Battle lines are drawn as decision time for the Cortez Bridge draws near.
The Florida Department of Transportation has announced it is leaning toward the largest replacement option for the bridge.
The DOT emphasized it has not yet decided to build a $72 million, 65-foot vertical-clearance fixed bridge, but it is the favored option.
The new bridge will have a service life of 75 years, the DOT projects.
If you go…
Who: Anyone interested in the repair or replacement of the Cortez Bridge.
What: Community meeting.
When: 1:30-3:30 p.m. Saturday, Aug. 26.
Where: Fishermen’s Hall, 4511 124th St. W., Cortez.
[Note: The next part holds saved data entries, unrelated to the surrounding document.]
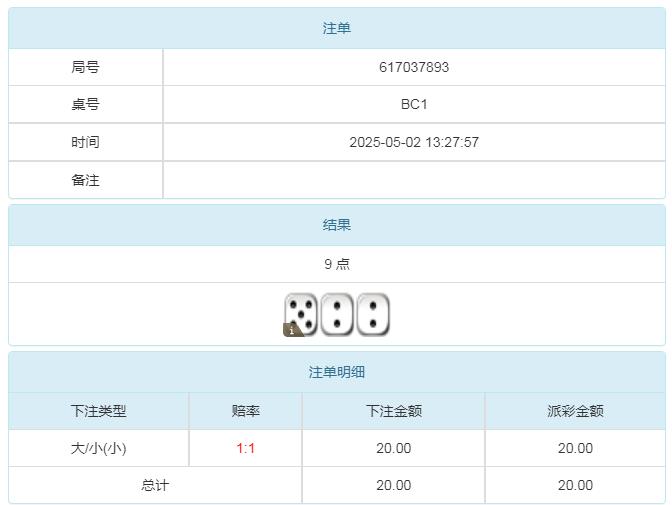
Task: Click the 下注金额 column header
Action: (x=394, y=411)
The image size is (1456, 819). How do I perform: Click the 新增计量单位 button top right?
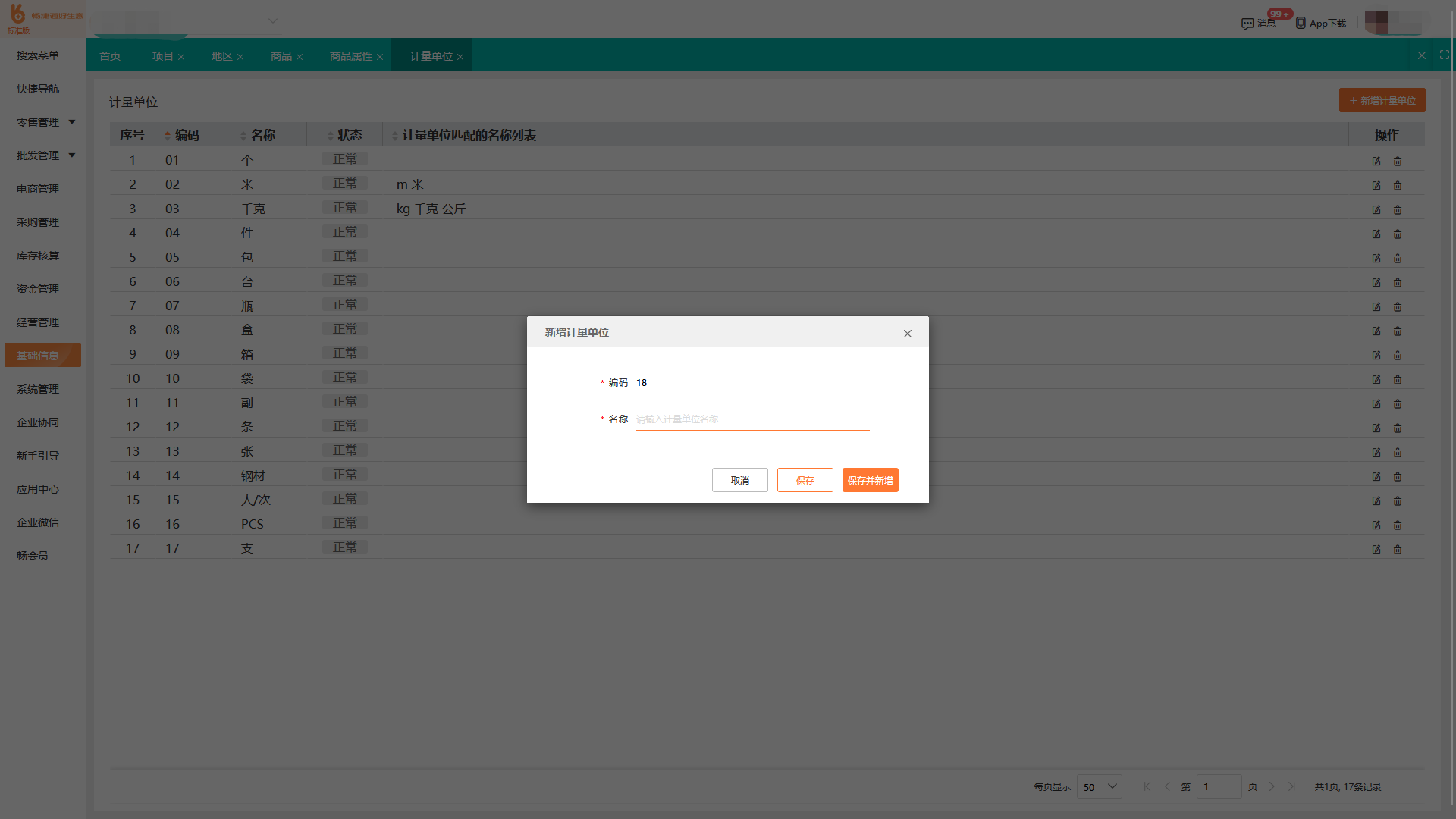click(x=1382, y=100)
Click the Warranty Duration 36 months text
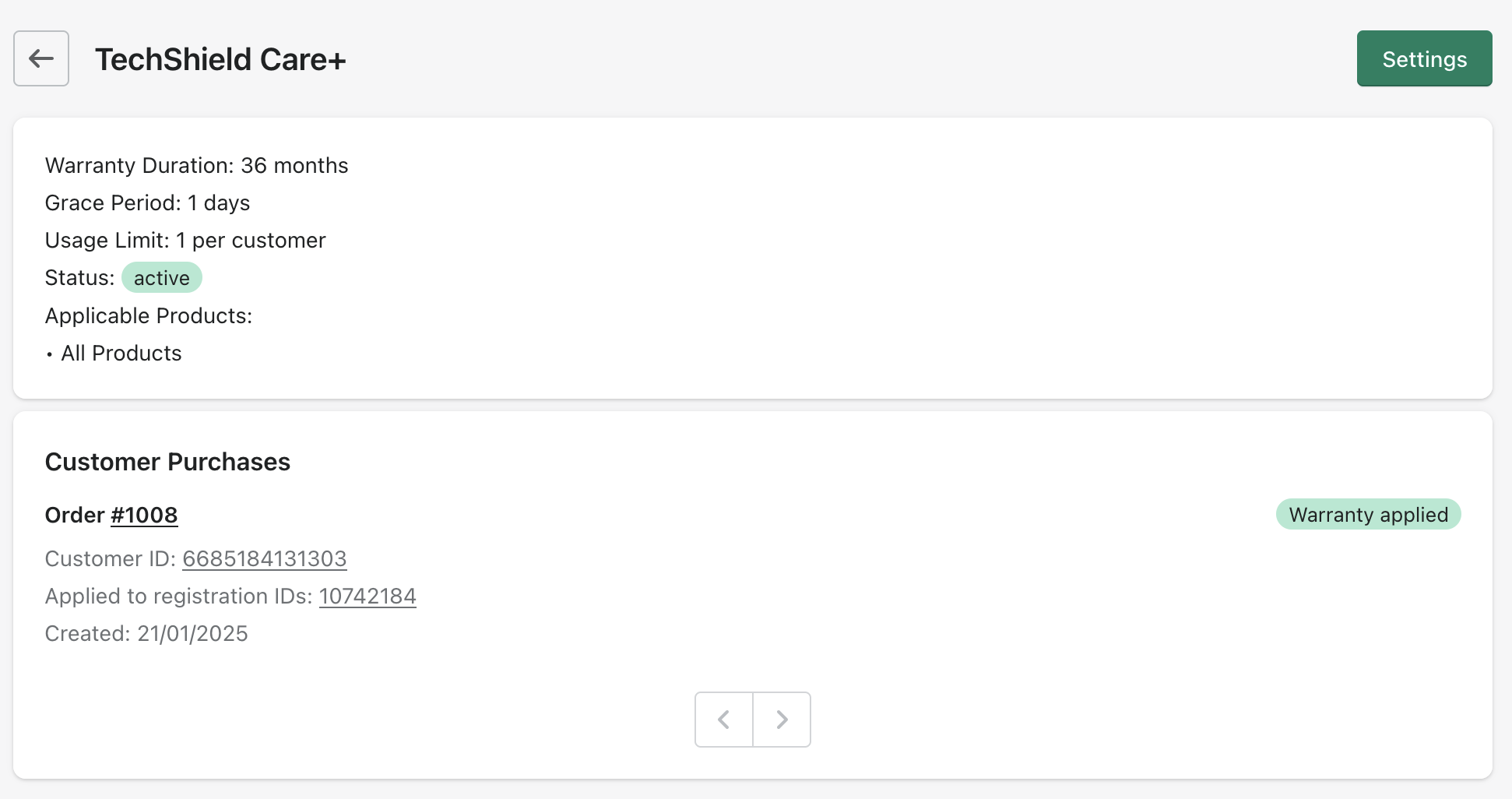1512x799 pixels. (196, 165)
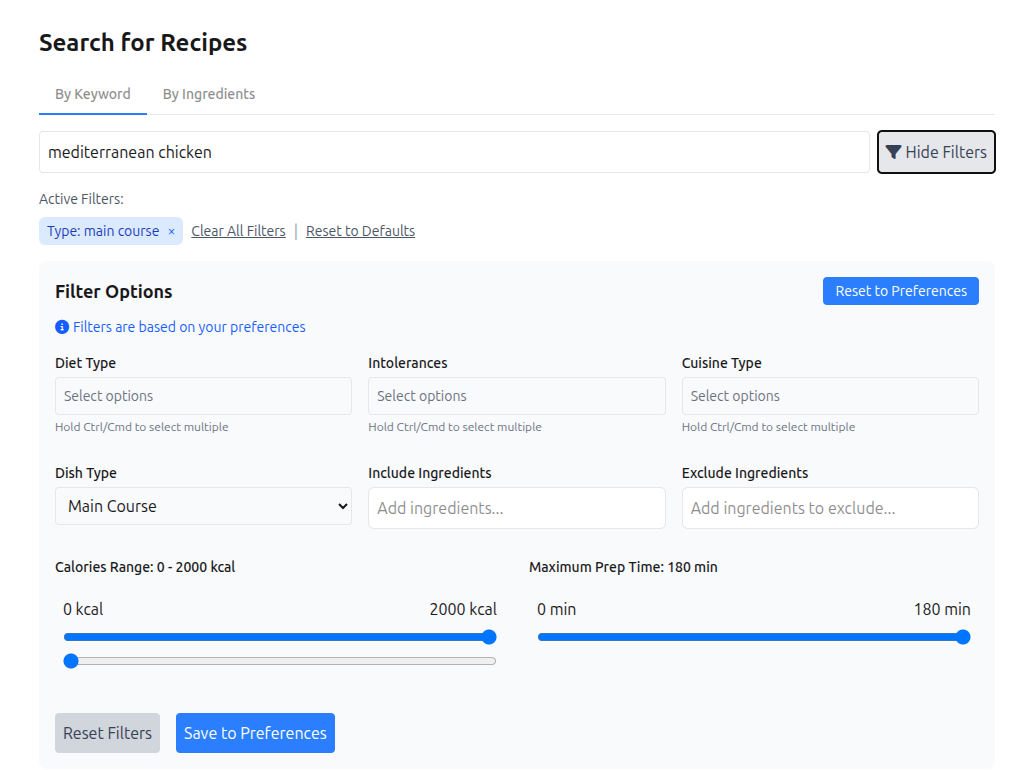Click the filter icon on Hide Filters button

click(x=894, y=151)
Why: To lobby Florida Department of Transportation to choose to repair rather than replace the Cortez Bridge.
It is not the favored option for some locals, who will gather 1:30-3:30 p.m. Saturday, Aug. 26, at Fishermen’s Hall, 4511 124th St. W., Cortez, to discuss strategies for lobbying DOT decision-makers to fix the existing bridge.
“We’re fighting the big bridge,” said Linda Molto of Cortez.
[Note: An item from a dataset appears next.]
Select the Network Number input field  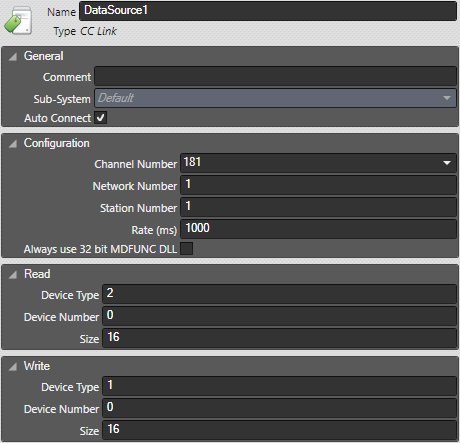point(318,185)
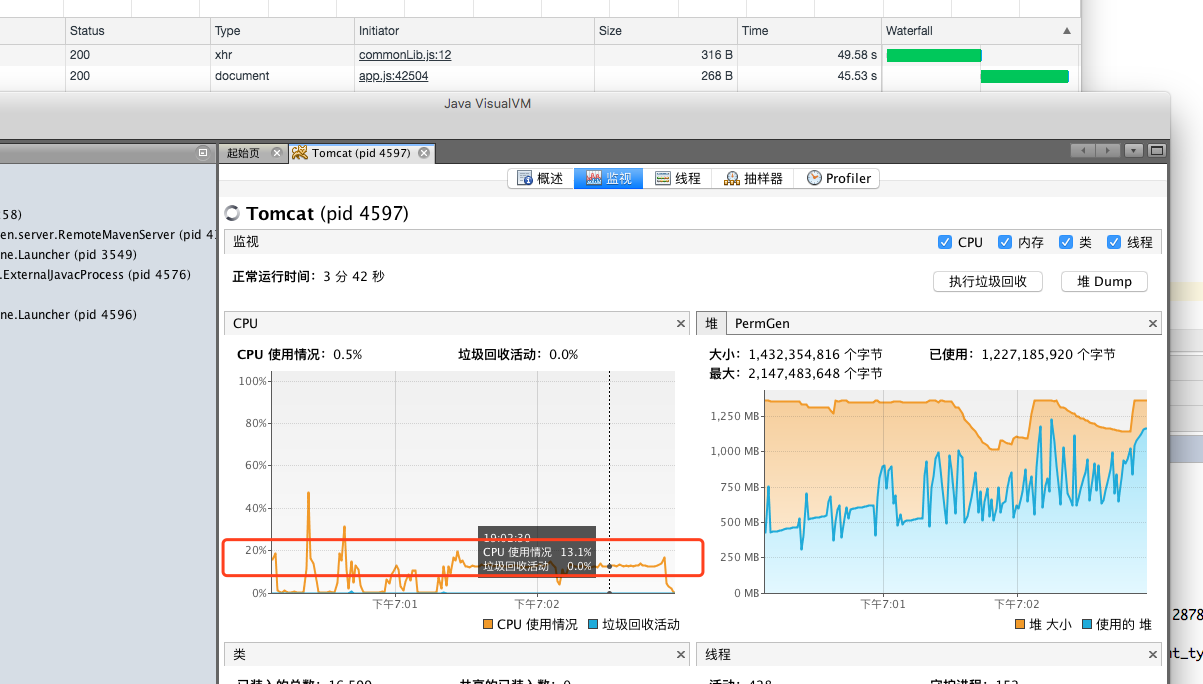Switch to the 线程 tab
The height and width of the screenshot is (684, 1203).
click(677, 178)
Molto said many Cortez residents want the bridge repaired and preserved as an iconic representative of the “low-rise” fishing village it serves.
A DOT study indicated the bridge can be repaired for $4.5 million but it will again need repair in 10 years and will be “substandard” throughout the rest of its life.
The meeting is to prepare for the DOT public hearing at 5 p.m. Thursday, Aug. 31, at Kirkwood Presbyterian Church, 6101 Cortez Road W., Bradenton.
The hearing would be the last before the DOT chooses to repair or replace the bridge that opened in 1957 with great fanfare, including dignitaries at a ribbon-cutting and elephants and circus performers in the opening promenade across the new bridge.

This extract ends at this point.